If competitive energy suppliers cannot offer a better option, customers may remain with their incumbent local utilities. Utilities should be adequately compensated for any reasonable stranded costs created by this transition. Yet, customers should not remain "owned" and taken for granted with single-source, vertically-integrated monopoly service for another 100 years.
Unleashing retail competition can benefit all customers. Competition will drive down cost of electric generation for all customers as it has in restructured retail access states. Competition will accelerate the retirement and clean-up of inefficient legacy fossil-fuel generation plants, many of which have had disparately negative impacts on minority and less affluent communities. Competition will encourage investment in new greener infrastructure, create long-term, good-paying jobs, and stimulate an economy languishing due to COVID-19. Competition can accelerate compliance with clean energy standards in the most efficient economic manner.
The starting place for ensuring a responsible and effective deployment of innovation and rapid decarbonization in the electric system is allow for competition and ensure retail customers are adequately protected from potential abuses that could otherwise emerge. This frontier should be governed by a common Bill of Rights that will guide the conduct of innovators, utilities, and regulators:
Electricity Customer Bill of Rights
- All customers shall have the right to affordable, reliable and safe electric power, free from extended outages.
- All customers shall have the right to know the types of generation used to provide electric power service as well as the true and accurate cost of the service.
- All customers shall have the right to choose 100% clean energy and the source of such energy from a provider of its choice.
- All customers shall have the right to self-generate electric power or otherwise buy power, store power or engage other energy management services behind the meter, subject to reliability requirements.
- All customers shall have the right to receive and choose electric service related offers tendered to them from a robust, free market comprised of private, public, cooperative, or collective service providers in which fair and open competition exists with respect to each competitive service offered to customers; customers with multiple loads may choose to combine load requirements and purchasing preferences with affiliates or others in buying their electric power needs.
- Customers, either directly or through providers of aggregated energy services, have the right participate in wholesale markets through open and transparent signals that foster informed customer choices and require fair competition between providers and aggregators.
- All customers own their specific electric power usage data; while they may authorize the use of such information by third parties, the privacy of such information shall be protected.
- All providers of competitive electricity services shall be subject to robust consumer protection laws to ensure fair and transparent competition while protecting retail customers from potential abuses.

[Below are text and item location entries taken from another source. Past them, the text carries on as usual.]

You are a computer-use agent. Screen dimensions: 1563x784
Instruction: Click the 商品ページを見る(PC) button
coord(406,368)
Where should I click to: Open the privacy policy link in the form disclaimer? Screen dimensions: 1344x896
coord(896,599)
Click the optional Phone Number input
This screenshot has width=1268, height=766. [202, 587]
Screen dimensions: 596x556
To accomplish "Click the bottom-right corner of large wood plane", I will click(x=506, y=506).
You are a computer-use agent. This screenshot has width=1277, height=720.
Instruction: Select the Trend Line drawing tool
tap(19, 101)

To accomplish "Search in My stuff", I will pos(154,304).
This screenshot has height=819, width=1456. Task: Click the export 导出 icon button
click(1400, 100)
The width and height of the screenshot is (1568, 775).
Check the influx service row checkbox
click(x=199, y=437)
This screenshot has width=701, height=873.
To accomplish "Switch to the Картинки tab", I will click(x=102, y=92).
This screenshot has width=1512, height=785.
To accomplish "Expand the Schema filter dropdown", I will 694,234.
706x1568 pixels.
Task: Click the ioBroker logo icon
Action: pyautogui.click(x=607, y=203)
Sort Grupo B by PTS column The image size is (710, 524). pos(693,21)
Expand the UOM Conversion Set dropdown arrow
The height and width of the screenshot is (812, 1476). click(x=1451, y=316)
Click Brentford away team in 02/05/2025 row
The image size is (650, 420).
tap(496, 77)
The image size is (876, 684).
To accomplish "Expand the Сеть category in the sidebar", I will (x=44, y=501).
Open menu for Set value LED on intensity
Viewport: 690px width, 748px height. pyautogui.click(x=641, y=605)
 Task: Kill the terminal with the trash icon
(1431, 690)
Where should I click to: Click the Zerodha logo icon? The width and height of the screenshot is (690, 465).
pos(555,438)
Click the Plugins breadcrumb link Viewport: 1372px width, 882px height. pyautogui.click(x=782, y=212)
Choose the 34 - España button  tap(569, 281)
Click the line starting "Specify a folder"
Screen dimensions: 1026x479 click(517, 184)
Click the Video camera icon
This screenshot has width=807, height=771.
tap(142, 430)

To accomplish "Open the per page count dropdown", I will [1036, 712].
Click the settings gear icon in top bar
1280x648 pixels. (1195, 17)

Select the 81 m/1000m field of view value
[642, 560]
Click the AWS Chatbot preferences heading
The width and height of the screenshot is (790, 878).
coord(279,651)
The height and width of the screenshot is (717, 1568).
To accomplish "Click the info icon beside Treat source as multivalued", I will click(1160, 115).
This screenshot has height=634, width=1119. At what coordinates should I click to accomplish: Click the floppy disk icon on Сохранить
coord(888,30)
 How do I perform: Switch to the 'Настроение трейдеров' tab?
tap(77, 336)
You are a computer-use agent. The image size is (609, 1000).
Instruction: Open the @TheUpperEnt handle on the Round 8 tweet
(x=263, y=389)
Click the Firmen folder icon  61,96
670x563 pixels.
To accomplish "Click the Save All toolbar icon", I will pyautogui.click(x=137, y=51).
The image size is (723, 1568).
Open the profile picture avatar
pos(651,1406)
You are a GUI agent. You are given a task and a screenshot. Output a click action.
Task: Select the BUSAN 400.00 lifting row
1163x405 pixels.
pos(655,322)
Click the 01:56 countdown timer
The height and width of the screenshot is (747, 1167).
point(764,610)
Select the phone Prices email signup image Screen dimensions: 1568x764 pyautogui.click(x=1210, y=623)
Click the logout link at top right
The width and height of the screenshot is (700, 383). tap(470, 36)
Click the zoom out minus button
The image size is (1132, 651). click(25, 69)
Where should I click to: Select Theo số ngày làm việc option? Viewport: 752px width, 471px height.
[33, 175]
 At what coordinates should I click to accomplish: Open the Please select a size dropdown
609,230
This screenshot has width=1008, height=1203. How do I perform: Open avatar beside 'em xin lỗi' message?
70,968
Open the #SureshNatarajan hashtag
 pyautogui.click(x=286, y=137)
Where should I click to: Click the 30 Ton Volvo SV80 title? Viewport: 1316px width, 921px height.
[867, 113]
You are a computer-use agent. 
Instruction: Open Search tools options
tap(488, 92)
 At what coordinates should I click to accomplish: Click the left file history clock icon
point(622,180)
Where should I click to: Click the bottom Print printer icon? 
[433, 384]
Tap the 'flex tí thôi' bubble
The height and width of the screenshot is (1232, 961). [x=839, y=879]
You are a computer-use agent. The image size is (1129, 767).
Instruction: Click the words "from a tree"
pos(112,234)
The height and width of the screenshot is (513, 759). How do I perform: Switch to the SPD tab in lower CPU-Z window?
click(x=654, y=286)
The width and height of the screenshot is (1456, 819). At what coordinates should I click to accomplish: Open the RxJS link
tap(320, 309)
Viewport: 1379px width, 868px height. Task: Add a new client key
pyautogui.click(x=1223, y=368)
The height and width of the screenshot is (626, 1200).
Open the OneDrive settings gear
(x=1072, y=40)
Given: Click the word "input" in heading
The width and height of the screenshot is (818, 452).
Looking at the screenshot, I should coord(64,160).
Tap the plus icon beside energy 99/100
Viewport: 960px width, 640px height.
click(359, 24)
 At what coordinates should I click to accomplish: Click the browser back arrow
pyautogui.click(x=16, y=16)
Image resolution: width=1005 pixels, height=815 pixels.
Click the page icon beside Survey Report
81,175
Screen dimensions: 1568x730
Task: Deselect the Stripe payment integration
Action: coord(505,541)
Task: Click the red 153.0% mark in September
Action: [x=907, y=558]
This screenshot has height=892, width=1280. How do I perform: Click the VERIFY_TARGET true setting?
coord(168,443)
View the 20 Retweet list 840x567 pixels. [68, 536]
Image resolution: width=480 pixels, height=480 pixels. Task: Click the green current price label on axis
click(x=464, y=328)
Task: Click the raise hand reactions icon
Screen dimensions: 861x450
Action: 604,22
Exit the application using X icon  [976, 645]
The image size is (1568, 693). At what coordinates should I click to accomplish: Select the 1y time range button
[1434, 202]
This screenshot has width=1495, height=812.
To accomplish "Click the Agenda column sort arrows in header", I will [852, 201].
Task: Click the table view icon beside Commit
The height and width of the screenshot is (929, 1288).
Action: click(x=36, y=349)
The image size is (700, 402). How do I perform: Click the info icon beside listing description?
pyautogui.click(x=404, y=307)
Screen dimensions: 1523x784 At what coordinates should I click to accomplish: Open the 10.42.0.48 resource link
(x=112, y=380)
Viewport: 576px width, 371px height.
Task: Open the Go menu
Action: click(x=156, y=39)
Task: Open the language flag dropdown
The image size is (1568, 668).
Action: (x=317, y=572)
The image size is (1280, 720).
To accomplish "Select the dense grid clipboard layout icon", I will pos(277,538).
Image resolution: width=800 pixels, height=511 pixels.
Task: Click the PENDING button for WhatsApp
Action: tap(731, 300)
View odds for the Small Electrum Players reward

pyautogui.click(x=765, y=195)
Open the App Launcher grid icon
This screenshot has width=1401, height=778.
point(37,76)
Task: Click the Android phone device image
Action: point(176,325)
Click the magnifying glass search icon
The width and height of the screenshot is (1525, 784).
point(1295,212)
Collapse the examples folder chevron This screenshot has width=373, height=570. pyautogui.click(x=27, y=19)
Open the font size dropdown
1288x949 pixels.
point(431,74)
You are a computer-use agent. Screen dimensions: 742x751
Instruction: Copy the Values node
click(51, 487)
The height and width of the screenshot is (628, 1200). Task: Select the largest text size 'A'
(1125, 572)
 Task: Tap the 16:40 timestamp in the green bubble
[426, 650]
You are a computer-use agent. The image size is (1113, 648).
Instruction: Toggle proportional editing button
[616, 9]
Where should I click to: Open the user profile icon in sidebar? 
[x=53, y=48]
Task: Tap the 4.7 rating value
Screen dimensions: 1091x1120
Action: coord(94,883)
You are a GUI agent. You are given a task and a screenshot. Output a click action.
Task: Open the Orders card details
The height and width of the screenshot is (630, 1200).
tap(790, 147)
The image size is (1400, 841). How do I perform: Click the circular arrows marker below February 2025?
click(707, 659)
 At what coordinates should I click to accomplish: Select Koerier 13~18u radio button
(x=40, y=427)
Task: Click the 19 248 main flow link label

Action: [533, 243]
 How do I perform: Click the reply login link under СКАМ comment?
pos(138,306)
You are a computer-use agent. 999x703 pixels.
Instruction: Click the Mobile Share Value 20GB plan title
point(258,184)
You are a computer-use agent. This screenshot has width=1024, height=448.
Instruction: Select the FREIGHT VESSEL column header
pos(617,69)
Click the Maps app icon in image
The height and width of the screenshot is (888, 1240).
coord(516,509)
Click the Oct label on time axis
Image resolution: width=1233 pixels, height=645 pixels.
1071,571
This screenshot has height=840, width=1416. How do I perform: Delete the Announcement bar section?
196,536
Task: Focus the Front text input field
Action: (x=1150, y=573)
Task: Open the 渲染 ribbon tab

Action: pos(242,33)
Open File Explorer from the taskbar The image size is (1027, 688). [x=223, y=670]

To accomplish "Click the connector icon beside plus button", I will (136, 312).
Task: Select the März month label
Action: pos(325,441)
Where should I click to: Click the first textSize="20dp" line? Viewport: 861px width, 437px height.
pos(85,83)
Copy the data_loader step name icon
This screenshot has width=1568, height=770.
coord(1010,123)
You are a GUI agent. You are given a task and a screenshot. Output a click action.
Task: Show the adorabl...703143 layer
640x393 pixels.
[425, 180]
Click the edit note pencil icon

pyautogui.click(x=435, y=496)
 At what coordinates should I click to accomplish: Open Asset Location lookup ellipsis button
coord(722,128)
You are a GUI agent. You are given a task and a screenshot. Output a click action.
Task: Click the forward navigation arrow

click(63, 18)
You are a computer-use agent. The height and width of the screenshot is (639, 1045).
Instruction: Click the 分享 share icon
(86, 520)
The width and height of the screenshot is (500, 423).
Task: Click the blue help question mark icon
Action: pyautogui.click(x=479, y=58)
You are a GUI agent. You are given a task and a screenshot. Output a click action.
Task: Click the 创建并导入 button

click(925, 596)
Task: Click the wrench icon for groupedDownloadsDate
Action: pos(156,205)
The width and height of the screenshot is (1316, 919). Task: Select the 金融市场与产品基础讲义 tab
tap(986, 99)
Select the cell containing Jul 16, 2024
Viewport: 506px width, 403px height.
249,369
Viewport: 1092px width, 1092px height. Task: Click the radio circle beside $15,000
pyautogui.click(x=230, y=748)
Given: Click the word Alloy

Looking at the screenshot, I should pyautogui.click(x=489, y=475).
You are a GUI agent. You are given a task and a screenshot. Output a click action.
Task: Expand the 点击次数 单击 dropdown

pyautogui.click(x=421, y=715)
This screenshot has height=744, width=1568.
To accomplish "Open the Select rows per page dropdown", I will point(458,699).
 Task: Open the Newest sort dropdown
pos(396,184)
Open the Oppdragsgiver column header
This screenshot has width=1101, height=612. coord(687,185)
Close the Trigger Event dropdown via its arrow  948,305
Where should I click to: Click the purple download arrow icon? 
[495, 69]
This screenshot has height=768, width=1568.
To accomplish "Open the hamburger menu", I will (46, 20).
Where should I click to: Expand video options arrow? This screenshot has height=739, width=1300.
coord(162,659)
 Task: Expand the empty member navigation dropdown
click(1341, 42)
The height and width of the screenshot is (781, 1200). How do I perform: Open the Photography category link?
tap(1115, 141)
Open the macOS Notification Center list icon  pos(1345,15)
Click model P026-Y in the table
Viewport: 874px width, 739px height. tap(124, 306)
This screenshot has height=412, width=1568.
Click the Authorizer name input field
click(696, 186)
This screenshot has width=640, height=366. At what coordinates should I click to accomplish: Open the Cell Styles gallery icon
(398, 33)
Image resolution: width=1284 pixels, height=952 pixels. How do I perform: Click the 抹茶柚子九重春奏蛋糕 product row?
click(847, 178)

- While distribution and transmission companies providing open access wires services may be maintained if reliable and adequately regulated; neither Congress nor the states shall establish or permit vertically-integrated monopolies, monopsonies, or the exercise of market power in wholesale or retail generation electric markets; FERC and the states shall require the breakup of any monopoly or monopsony exercising market power in wholesale or retail electric markets.
- Congress shall establish strict rules establishing real functional unbundling in generation, distribution and transmission companies such that those companies participating in electric power markets and wires companies shall have no cross-company influence, common management, common lawyers, or flow of information.